The Narendra Modi-Amit Shah combination rewrote the rules of electoral politics. Through relentless organisational expansion, booth-level management and strategic alliances, the BJP-led NDA steadily dismantled long-standing political equations.
Once-dominant caste-based parties found themselves weakened. The Samajwadi Party and Bahujan Samaj Party in Uttar Pradesh lost their political invincibility. The Rashtriya Janata Dal in Bihar struggled to expand beyond its traditional base. Regional forces in Jammu and Kashmir were reduced considerably. Most significantly, Congress, once a pan-Bharat national movement, has shrunk into a party heavily dependent on a handful of southern states.

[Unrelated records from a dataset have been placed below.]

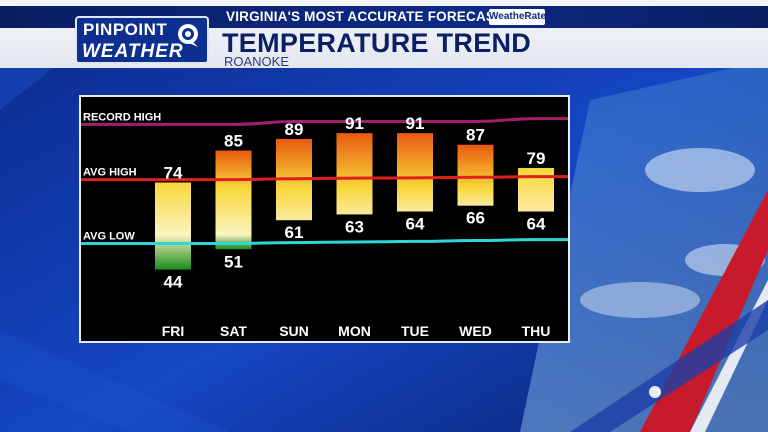 Image resolution: width=768 pixels, height=432 pixels. I want to click on low-value-tue: 64, so click(416, 224).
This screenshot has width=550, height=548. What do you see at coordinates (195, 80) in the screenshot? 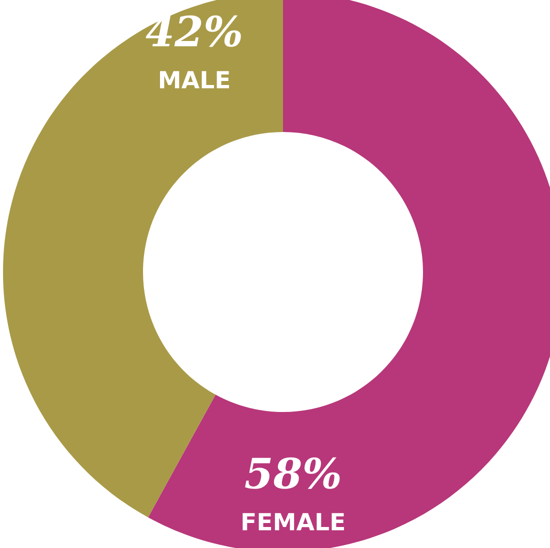
I see `slice-label: MALE` at bounding box center [195, 80].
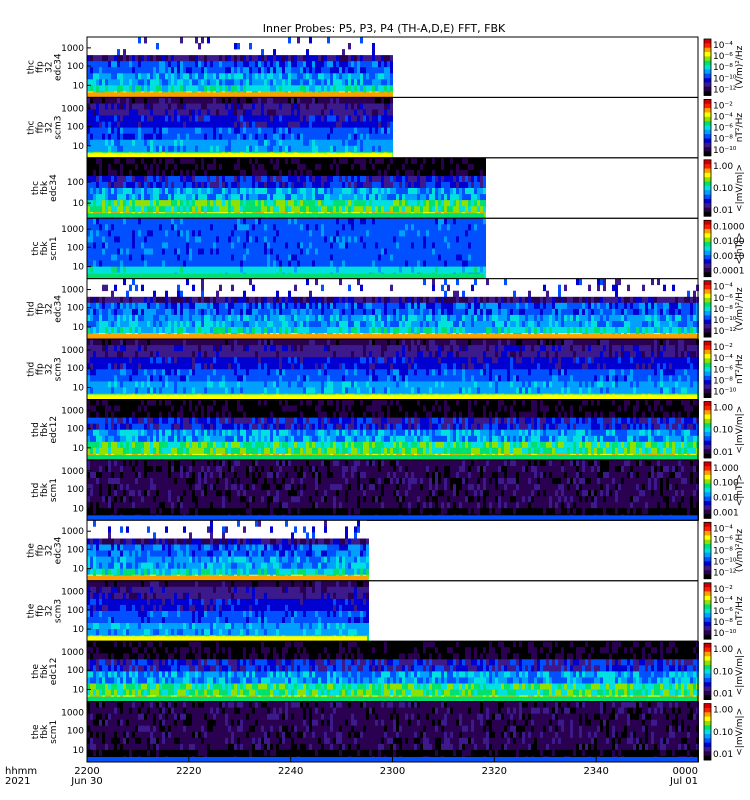 This screenshot has width=750, height=800. Describe the element at coordinates (392, 772) in the screenshot. I see `xtick-label: 2300` at that location.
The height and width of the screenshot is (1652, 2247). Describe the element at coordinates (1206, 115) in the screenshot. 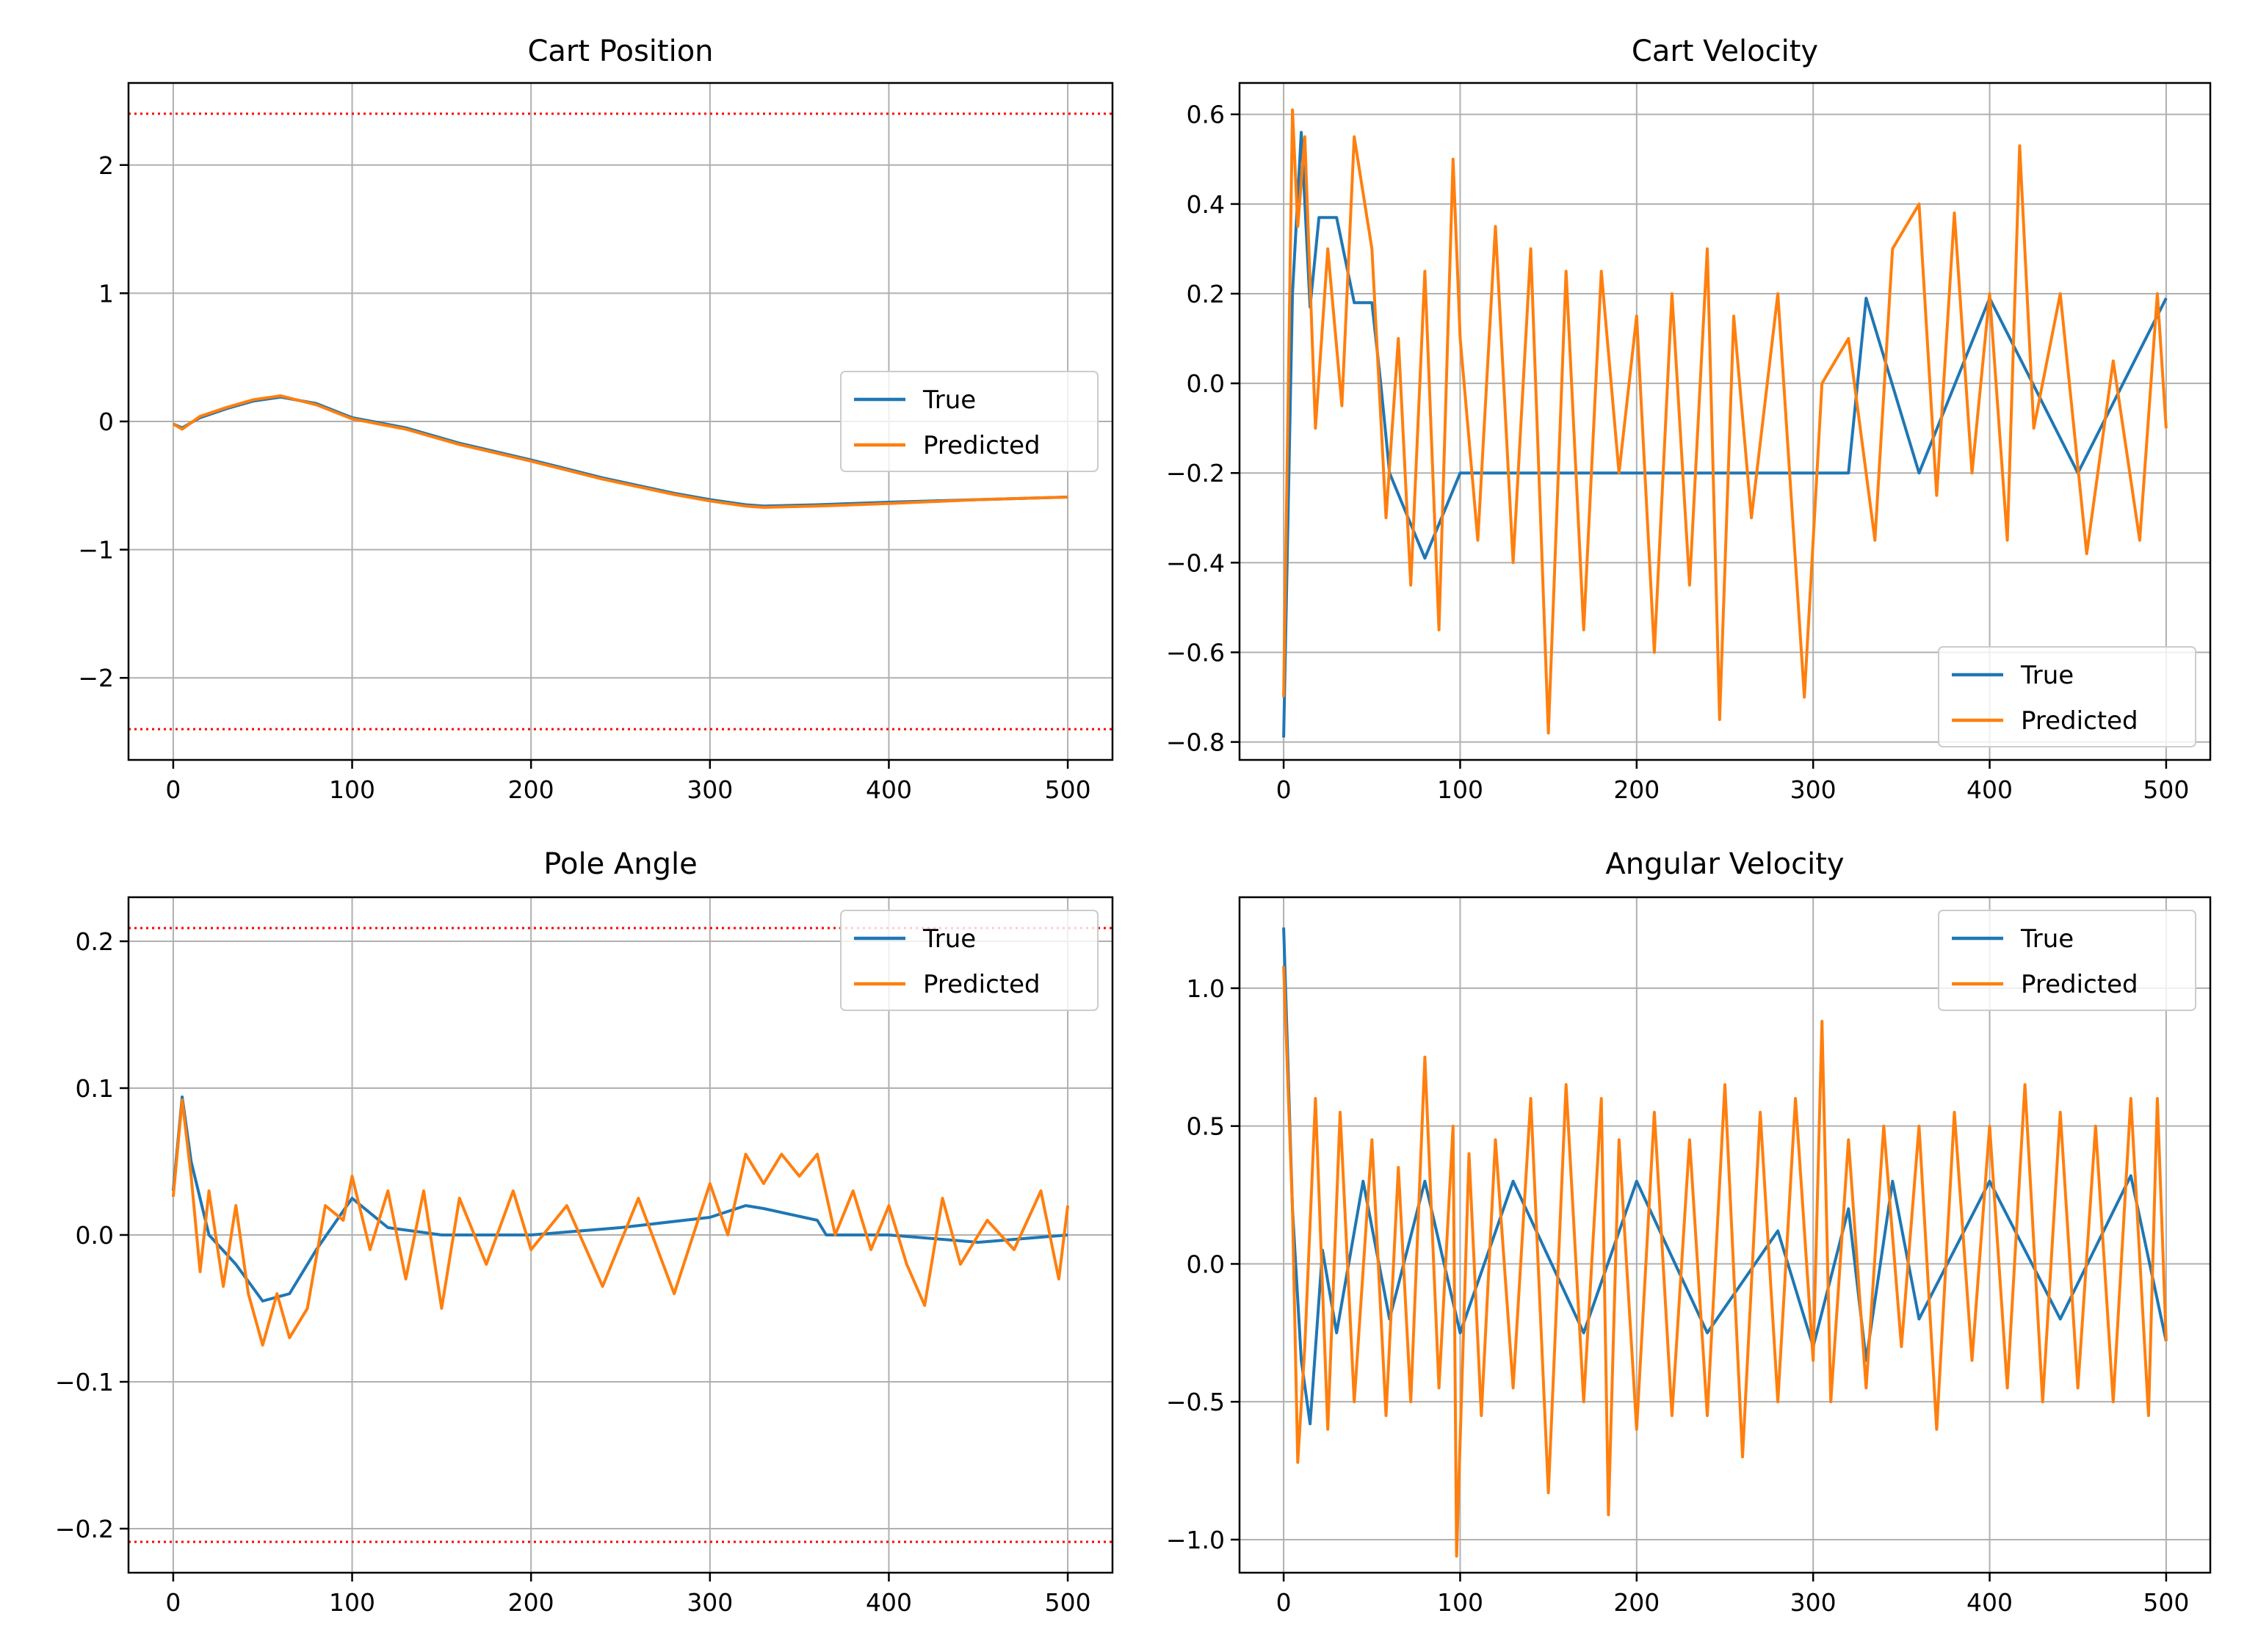

I see `y-tick-label: 0.6` at that location.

Today, its independent governments are limited to Karnataka and Telangana, while it leads a coalition in Kerala. Even these bastions are under pressure as the BJP aggressively expands its footprint.

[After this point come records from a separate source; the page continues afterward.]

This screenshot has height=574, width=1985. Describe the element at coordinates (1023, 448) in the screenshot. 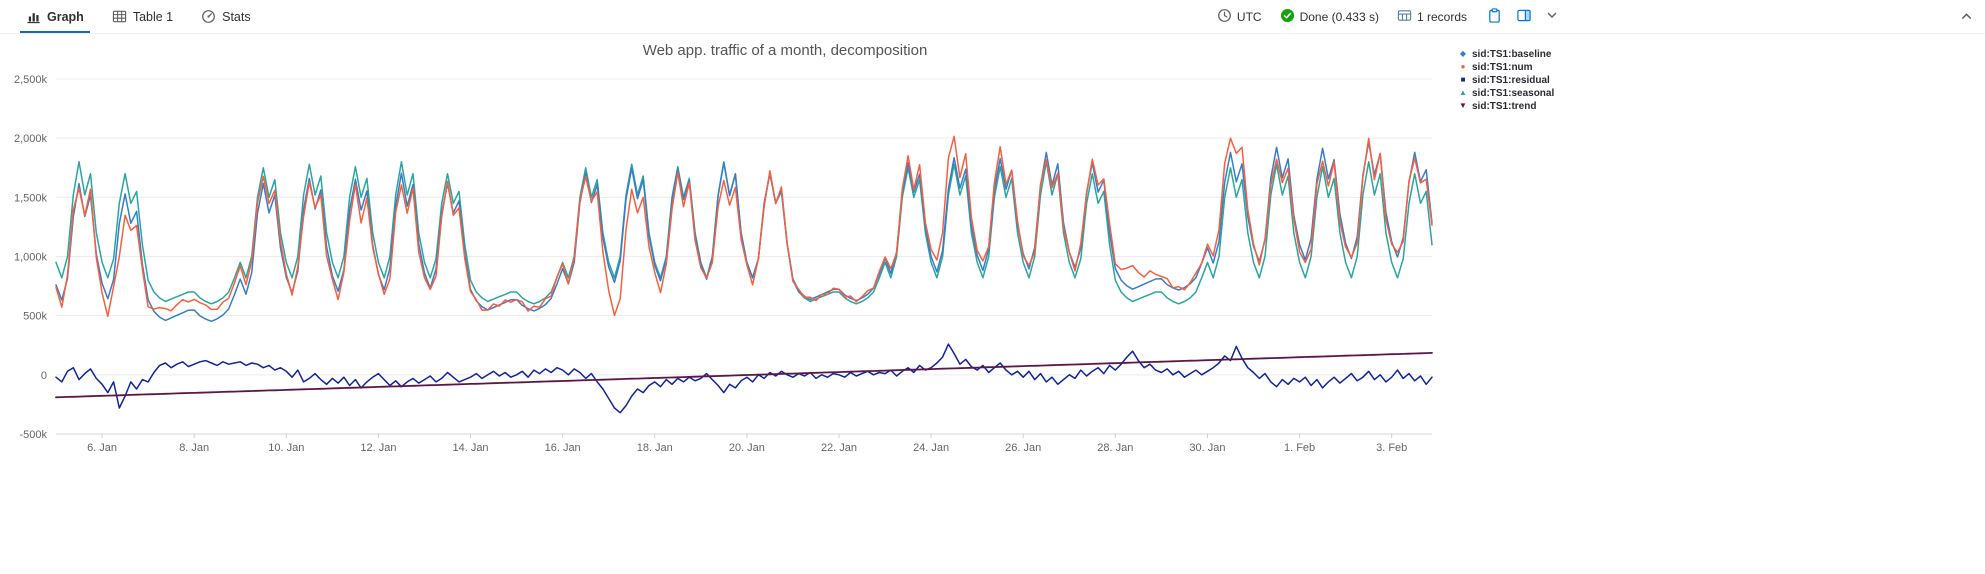

I see `x-tick-label: 26. Jan` at that location.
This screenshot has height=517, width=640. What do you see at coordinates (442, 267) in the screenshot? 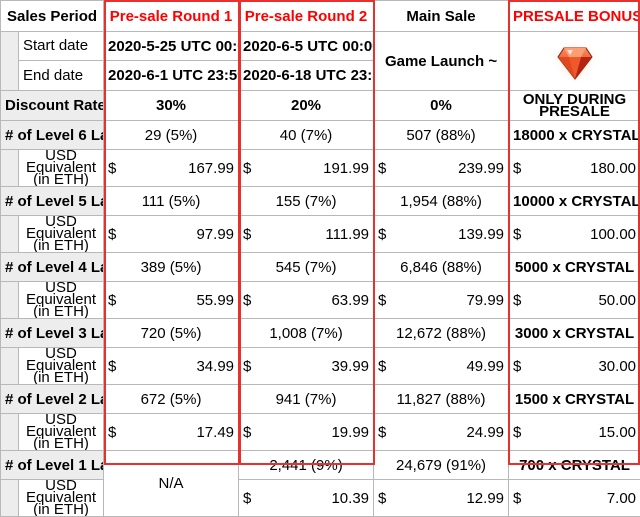
I see `main-sale-count: 6,846 (88%)` at bounding box center [442, 267].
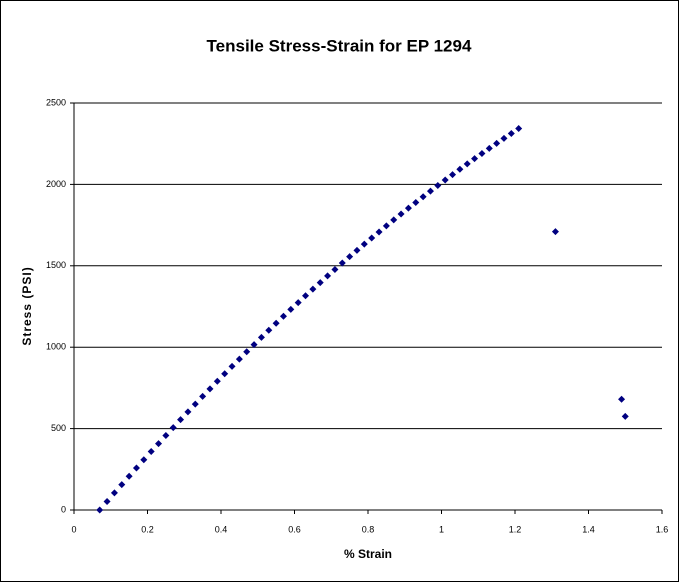 This screenshot has width=679, height=582. I want to click on x-tick-label: 1.4, so click(588, 529).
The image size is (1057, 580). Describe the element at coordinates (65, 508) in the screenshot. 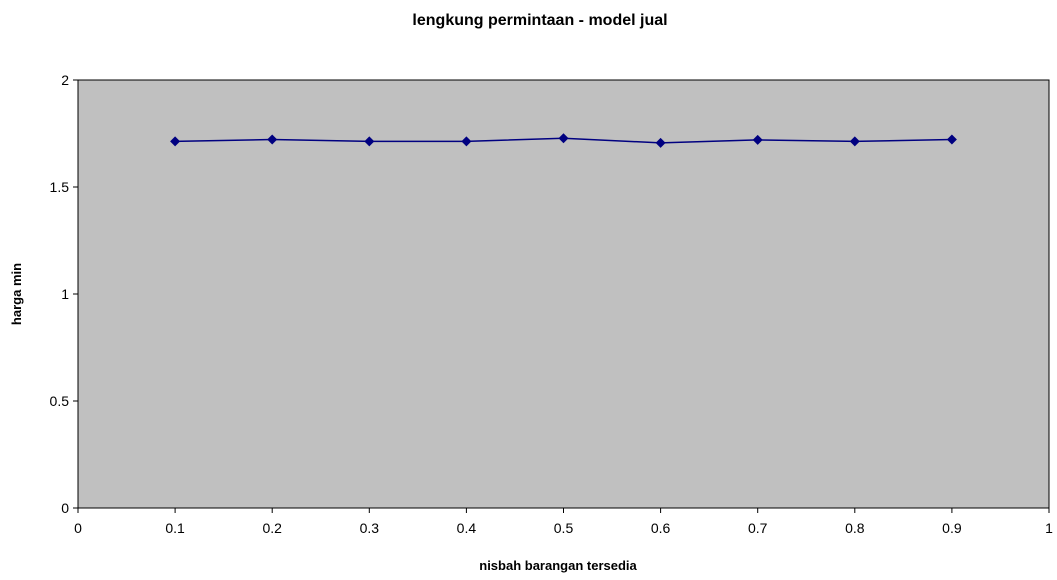

I see `y-tick-label: 0` at that location.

The consequences are now visible everywhere.
Regional parties are increasingly vulnerable. Legislators and Members of Parliament are abandoning their parties in large numbers. Maharashtra has already witnessed the fragmentation of the Shiv Sena. Rumours of internal unrest continue to surround several other opposition parties.
Why is this happening?
The answer is brutally simple.
Politics has become a profession and politicians cannot afford prolonged unemployment.
Sitting on opposition benches for ten or fifteen years is no longer an attractive proposition. Unlike earlier generations that were willing to spend decades building ideological movements, contemporary politicians increasingly see politics as a career. If the party’s future appears uncertain, they begin searching for better opportunities elsewhere.
Survival has replaced conviction.
Naturally, critics accuse Modi and Shah of engineering these defections. There may indeed be strategic calculations involved. After all, the NDA would undoubtedly benefit from larger numbers in Parliament to push through its ambitious legislative agenda, including delimitation, women’s reservation implementation, simultaneous elections and the Uniform Civil Code.
But blaming everything solely on political strategy would be an oversimplification.
No party can be broken from the outside unless it has already become hollow from within.
The deeper problem is the disappearance of ideology. Most parties today revolve around families, personalities or caste arithmetic rather than enduring principles. The moment leaders and legislators perceive that their political future is insecure, loyalty evaporates.
The tragedy is that Bharat is witnessing the professionalisation of politics without the institutional safeguards that professional systems demand.
Political parties are no longer schools of thought. They have become employment exchanges.
Perhaps that is the biggest warning sign for Bharat’s democracy.
If politics continues to be treated as a profession rather than a mission of public service, defections, break-ups and mergers will become the new normal. Parties will rise and collapse not because of ideological battles, but because individuals will simply migrate to wherever power resides.
The question, therefore, is no longer why parties are breaking up.
The real question is: Can Bharat reclaim the original spirit of politics — service before self — before politics is reduced entirely to a marketplace of careers, calculations, and convenience?